The second part of the Holocaust was pushing self-serving policies under the guise of action against the ‘others.’ Some of the Holocaust victims were political opponents of the Nazi party, many victims of the West’s war on terror, were leaders that were non-adherents of ‘Western values.’ Hatemongers riding the wave of populism slide in self-profiting policies. Proxy wars with Iran under the guise of ‘war on terror’ are examples of this phenomenon. A silent Muslim genocide is taking place.
The Muslim genocide
According to a 2020 study conducted under the Watson Institute for International and Public Affairs auspices, the several wars initiated by the United States in its war against terror have caused the displacement, conservatively calculated, of 37 million people. According to the same institution, around 801,000 people have died in the ‘war on terror’ in Afghanistan, Pakistan, Syria, and Iraq.

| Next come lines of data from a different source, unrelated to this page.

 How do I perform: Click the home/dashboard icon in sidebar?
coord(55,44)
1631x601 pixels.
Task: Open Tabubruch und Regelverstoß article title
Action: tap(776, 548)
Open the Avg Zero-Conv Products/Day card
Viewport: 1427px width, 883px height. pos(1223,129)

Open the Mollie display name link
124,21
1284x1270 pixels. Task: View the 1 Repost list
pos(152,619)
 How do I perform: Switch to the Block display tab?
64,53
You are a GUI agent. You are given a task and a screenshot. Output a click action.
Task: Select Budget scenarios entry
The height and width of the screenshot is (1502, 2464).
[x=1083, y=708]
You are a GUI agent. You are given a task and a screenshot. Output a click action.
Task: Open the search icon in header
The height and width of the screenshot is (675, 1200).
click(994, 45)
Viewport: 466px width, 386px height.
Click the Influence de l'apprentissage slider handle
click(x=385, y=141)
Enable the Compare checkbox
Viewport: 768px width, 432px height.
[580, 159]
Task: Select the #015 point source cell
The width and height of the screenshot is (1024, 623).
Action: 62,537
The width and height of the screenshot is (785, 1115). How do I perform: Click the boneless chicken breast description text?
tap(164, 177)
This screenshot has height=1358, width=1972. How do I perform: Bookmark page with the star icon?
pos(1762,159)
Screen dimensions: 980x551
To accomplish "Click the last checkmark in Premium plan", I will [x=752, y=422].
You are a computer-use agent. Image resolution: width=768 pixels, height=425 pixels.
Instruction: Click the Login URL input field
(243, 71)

It continues to say, howeve,r that, “several times as many have been killed indirectly as a result of the wars — because, for example, of water loss, sewage and other infrastructural issues, and war-related disease.”
This does not count Muslims in Palestine, Kashmir, Myanmar, or Muslims killed or persecuted as direct victims of Islamophobic attacks in western countries. The numbers of victims of the Muslim genocide are accumulating, albeit not the result of one guilty authority, unlike the Nazi Party in Germany.